En bref:
- Bruxelles envisage d’imposer aux flottes un passage massif aux VE (quota possible 75 % en 2027, 100 % en 2030), ce qui risque d’entraîner une vague de VE d’occasion dès 2032-2035.
- Fort risque de compression des valeurs résiduelles (‑10 à ‑20 % sur certains segments) ; loyers et business models des loueurs dépendront des garanties constructeurs (buy‑back, garanties batterie, packs service).
- Tout dépendra des infrastructures et de la confiance (transparence SOH, recharge, offres packagées) : scénarios possibles vont de l’atterrissage maîtrisé au choc de sur‑offre.

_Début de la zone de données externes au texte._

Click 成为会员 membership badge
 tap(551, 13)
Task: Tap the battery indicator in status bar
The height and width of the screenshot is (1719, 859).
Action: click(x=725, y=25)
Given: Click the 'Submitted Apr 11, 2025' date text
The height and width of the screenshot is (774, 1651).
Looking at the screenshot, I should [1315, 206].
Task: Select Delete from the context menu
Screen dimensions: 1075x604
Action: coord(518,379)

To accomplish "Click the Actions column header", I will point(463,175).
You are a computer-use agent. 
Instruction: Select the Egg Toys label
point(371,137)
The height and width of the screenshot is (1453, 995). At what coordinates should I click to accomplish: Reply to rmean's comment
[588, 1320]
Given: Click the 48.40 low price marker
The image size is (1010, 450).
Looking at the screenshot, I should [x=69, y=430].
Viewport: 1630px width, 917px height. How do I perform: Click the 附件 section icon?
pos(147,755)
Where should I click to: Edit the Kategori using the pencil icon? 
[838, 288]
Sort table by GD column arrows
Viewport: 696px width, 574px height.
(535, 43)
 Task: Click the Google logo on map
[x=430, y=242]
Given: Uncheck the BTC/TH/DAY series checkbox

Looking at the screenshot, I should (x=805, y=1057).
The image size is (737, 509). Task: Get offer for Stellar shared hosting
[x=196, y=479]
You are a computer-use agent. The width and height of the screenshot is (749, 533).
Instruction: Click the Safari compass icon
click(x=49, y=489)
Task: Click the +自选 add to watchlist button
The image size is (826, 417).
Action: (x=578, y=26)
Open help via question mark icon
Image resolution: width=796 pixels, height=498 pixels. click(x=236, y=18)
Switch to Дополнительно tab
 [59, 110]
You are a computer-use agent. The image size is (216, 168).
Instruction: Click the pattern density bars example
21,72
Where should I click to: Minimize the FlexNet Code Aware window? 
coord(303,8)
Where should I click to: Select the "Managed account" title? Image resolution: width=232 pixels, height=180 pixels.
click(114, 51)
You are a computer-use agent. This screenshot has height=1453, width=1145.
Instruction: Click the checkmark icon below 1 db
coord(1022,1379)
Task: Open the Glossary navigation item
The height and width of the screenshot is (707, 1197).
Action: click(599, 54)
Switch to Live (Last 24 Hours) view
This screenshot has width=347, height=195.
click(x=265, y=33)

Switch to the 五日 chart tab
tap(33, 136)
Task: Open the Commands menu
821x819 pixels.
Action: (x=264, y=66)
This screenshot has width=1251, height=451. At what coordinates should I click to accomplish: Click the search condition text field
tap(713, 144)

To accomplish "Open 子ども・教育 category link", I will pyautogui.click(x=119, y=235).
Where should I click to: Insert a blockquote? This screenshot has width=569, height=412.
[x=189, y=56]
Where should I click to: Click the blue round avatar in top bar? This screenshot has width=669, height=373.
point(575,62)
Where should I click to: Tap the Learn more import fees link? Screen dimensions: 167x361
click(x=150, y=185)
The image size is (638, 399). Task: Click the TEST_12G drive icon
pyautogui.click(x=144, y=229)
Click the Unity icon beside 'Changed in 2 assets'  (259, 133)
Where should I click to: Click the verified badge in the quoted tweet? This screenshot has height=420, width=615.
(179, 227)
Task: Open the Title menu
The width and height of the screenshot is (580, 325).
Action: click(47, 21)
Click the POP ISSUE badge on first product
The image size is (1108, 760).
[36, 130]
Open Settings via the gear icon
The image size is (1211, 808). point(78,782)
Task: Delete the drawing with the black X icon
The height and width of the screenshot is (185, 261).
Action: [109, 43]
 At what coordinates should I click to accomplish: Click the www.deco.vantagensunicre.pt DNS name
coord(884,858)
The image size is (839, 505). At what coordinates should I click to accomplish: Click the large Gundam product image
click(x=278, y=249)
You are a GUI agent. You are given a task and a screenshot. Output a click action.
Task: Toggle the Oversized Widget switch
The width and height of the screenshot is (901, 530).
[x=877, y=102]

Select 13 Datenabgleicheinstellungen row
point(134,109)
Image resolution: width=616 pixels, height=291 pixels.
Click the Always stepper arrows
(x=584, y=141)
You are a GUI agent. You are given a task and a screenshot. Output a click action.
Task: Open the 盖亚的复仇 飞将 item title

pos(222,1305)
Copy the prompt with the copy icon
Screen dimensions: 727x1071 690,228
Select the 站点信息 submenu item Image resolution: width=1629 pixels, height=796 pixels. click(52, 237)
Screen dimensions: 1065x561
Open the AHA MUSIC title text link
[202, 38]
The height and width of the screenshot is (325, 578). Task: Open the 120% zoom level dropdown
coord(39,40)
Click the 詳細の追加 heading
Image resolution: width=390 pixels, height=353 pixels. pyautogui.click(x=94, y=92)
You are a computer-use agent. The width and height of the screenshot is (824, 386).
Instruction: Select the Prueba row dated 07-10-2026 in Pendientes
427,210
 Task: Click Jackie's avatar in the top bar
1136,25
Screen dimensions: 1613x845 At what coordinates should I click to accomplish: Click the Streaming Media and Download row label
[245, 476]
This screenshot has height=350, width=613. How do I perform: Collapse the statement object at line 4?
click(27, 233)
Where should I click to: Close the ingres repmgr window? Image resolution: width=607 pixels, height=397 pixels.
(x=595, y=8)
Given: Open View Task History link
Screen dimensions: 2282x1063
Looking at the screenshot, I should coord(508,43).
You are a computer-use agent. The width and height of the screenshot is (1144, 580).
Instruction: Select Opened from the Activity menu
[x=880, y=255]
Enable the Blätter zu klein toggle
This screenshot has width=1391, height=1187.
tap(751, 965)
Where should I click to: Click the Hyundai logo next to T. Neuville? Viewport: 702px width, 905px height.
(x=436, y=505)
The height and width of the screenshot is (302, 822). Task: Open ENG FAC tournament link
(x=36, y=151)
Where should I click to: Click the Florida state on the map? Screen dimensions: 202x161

L’Europe prépare un coup d’accélérateur qui pourrait redessiner le marché auto plus vite que prévu : forcer loueurs et grandes flottes à n’acheter que des véhicules 100 % électriques dès 2030, soit cinq ans avant l’interdiction des ventes thermiques pour le grand public. Au-delà du débat politique, les conséquences en chaîne sont majeures: déferlante de véhicules électriques sur le marché de l’occasion, choc sur les valeurs résiduelles, et dilemme stratégique pour des constructeurs pris entre volumes flottes et confiance des particuliers.
Voici ce que cela changerait, concrètement, pour l’écosystème automobile européen.
Où en est vraiment le projet européen
- Ce n’est pas (encore) un texte officiel. La Commission européenne a confirmé travailler sur une proposition visant les flottes, avec analyse d’impact en cours et présentation attendue à la fin de l’été 2025.
- L’hypothèse la plus citée par les acteurs: un quota à 75 % de VE pour les flottes en 2027, puis 100 % en 2030. Reste à voir si le texte final proposera une obligation totale ou des paliers par segments d’usage.
- Le processus sera politique: Parlement et Conseil devront valider. L’Allemagne a déjà exprimé son opposition, au nom du réalisme industriel et des infrastructures.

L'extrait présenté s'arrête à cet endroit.